Eine detaillierte statistische Analyse der Daten zeigt aber, dass das nicht der Fall ist. Dazu wurden unterschiedliche Modelle des Übergangs zwischen den Gruppen verwendet und geprüft, wie gut sie zu den Daten passen. Der klare Sieger ist dieses Diagramm hier:
Die Entwicklung ging also anscheinend direkt vom Einzelgänger hin zur Sozialstruktur mit höchster Komplexität, den großen Gruppen. (Theoretisch ist natürlich denkbar, dass es bei diesen Übergängen immer Zwischenstufen gab, von denen aber keine in heutigen Arten erhalten blieben – besonders wahrscheinlich ist das aber nicht.) Von dort aus können dann entweder Paarstrukturen oder Haremsstrukturen entstehen, und Haremsstrukturen können sich wieder zu größeren Gruppen zurückentwickeln, während das bei Paarstrukturen nicht beobachtet wird. (Was natürlich nicht heißt, dass es nie passiert ist oder passieren kann.)
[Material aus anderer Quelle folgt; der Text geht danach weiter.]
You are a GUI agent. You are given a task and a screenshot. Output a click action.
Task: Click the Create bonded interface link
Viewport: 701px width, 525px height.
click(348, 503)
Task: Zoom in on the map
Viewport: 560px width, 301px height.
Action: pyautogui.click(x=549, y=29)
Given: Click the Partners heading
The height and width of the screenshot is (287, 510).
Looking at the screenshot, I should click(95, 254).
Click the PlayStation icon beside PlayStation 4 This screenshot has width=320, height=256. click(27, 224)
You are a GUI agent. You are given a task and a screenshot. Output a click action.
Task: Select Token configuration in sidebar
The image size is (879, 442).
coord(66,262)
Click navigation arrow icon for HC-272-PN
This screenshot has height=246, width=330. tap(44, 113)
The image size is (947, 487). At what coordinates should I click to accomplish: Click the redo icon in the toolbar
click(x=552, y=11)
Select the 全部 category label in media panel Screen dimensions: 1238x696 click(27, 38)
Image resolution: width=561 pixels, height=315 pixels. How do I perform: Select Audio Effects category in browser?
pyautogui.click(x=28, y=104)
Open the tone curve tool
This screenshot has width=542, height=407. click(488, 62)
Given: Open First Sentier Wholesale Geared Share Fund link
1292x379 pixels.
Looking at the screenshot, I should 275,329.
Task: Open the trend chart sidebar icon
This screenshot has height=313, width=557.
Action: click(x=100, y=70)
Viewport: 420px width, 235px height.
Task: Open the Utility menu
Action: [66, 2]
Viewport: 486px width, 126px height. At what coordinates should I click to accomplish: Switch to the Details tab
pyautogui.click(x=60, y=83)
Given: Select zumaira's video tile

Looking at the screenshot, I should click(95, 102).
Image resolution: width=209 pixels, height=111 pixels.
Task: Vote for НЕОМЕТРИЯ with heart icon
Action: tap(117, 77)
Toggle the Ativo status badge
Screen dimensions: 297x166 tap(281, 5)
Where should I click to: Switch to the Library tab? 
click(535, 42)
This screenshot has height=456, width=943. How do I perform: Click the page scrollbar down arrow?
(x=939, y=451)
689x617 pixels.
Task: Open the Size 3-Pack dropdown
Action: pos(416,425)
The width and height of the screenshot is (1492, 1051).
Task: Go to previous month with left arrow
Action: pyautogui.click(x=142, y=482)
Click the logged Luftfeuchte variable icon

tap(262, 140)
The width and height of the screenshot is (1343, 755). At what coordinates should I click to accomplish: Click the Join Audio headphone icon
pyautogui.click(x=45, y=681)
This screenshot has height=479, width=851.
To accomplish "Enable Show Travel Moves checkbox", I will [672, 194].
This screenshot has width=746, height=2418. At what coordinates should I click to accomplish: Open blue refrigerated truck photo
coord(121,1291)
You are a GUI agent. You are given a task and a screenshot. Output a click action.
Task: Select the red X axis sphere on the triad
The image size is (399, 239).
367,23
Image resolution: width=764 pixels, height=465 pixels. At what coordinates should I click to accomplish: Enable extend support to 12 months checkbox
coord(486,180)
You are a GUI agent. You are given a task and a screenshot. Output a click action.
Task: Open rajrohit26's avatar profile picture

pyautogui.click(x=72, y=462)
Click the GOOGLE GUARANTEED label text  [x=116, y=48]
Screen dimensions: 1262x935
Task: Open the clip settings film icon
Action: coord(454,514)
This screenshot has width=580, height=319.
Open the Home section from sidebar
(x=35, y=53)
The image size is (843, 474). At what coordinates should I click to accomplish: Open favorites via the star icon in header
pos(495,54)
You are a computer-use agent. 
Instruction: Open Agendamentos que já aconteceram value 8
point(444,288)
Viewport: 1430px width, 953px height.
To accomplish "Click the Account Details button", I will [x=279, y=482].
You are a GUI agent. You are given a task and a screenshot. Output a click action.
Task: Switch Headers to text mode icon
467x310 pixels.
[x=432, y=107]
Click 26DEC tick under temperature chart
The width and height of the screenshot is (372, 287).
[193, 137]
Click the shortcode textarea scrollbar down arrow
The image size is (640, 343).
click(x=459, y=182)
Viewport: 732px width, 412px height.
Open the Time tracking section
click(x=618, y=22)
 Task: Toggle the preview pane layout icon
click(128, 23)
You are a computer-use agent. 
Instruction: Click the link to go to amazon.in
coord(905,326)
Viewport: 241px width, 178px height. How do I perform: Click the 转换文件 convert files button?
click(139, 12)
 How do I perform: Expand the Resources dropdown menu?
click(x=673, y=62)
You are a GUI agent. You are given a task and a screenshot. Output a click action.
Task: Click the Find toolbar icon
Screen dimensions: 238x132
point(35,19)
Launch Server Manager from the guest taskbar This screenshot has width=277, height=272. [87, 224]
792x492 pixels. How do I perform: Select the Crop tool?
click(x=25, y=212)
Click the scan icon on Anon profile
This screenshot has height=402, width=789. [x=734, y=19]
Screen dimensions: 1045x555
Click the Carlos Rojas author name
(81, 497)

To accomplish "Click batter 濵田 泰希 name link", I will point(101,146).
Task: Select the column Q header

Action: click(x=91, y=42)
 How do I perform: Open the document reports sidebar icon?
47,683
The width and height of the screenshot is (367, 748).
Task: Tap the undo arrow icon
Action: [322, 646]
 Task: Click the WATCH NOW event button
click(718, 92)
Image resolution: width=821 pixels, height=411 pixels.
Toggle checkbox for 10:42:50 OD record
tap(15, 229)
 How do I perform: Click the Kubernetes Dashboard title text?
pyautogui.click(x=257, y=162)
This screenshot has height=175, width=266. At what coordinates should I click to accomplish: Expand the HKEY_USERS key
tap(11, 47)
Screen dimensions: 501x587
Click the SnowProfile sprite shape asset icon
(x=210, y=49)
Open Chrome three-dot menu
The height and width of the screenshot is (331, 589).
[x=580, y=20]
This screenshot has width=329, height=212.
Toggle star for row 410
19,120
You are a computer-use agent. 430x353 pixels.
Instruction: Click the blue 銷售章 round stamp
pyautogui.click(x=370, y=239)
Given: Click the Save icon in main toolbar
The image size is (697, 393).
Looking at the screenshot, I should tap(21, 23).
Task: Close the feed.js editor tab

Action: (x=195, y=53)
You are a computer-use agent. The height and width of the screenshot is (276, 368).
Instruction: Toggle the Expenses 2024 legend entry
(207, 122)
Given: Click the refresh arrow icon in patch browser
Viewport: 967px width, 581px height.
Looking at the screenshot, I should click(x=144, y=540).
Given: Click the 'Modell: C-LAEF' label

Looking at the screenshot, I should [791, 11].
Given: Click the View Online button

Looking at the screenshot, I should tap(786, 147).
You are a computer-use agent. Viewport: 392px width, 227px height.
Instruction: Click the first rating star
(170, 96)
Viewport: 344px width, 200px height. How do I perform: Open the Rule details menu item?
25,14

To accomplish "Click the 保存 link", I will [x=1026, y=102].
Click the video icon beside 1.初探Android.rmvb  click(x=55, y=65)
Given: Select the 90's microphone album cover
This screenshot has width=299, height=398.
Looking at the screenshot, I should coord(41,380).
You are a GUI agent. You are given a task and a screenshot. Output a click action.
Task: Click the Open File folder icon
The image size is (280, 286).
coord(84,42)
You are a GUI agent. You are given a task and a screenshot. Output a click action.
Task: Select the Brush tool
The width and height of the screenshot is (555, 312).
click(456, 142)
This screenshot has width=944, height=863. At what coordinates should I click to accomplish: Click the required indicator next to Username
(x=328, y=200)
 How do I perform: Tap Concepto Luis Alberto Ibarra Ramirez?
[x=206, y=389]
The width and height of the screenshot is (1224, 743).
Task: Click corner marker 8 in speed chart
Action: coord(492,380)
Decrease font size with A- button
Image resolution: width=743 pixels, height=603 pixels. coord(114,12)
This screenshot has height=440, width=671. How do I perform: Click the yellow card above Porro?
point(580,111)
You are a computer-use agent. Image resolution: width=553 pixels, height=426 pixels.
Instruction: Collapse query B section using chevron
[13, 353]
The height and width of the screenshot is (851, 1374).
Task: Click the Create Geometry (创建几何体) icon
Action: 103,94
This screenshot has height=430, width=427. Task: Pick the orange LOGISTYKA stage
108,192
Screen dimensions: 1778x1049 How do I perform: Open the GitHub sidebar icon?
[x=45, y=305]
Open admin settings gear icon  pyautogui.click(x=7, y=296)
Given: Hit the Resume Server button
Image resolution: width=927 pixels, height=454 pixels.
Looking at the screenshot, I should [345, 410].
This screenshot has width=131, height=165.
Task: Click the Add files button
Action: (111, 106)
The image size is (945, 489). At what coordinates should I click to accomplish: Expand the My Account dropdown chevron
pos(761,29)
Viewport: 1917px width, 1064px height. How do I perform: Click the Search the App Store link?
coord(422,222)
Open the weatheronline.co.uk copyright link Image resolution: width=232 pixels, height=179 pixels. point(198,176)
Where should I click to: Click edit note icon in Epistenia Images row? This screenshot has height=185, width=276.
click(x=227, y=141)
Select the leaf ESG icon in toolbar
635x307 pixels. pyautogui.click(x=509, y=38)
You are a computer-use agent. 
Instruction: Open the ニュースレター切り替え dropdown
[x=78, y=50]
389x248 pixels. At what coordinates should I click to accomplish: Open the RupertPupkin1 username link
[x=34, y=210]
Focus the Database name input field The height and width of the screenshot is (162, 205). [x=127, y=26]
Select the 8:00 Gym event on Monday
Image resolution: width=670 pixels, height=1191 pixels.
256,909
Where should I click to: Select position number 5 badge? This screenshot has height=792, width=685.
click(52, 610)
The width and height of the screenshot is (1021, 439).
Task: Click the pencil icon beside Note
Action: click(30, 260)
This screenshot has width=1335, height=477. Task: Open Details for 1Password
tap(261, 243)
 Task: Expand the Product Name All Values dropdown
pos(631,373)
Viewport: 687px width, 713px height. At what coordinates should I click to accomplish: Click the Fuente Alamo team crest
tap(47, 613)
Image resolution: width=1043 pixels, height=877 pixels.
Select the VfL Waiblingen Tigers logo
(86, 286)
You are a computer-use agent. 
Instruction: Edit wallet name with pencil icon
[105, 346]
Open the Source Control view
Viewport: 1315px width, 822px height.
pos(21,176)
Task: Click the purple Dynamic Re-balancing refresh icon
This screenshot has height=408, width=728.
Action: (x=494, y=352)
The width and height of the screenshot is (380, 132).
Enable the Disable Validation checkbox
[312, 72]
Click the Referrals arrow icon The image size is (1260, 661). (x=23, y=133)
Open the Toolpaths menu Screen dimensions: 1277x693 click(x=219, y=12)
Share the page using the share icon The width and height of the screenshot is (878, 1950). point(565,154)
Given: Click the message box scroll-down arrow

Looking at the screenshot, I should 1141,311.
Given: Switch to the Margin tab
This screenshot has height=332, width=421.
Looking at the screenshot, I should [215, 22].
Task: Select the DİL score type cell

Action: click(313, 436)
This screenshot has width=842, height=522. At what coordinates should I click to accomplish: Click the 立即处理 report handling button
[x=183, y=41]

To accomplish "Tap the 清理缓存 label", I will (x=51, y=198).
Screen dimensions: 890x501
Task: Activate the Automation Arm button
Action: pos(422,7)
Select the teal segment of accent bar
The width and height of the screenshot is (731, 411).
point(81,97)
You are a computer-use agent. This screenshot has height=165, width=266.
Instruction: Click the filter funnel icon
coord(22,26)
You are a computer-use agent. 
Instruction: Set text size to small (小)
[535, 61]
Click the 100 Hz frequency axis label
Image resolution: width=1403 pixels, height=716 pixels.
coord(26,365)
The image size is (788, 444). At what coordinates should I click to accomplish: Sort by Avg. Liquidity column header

Was hat nun die Entwicklung vom Einzelgänger zur Großgruppe getrieben? Gruppenlebende Primaten sind nahezu immer tagaktiv, einzeln lebende sehr häufig nachtaktiv. Es liegt also nahe, dass mit dem Übergang vom Nacht- zum Tagleben auch größere Gruppen gebildet wurden. Auch dies lässt sich an Hand der Daten statistisch prüfen. Es zeigt sich tatsächlich, dass die beiden denkbaren Zwischenzustände (nachtaktiv und in Gruppen lebend und tagaktiv und einzelgängerisch) zwar vorkommen, dass sie aber instabil sind: Es gibt eine hohe Wahrscheinlichkeit dafür, dass sich aus diesen beiden Zuständen der Zustand tagaktiv und in Gruppen lebend entwickelt. Die Vermutung liegt nahe, dass dies damit zusamenhängt, dass tagaktive Primaten ein wesentlich höheres Risiko haben, einem Beutegreifer zum Opfer zu fallen – das ließ sich aber mit den Daten nicht eindeutig sagen.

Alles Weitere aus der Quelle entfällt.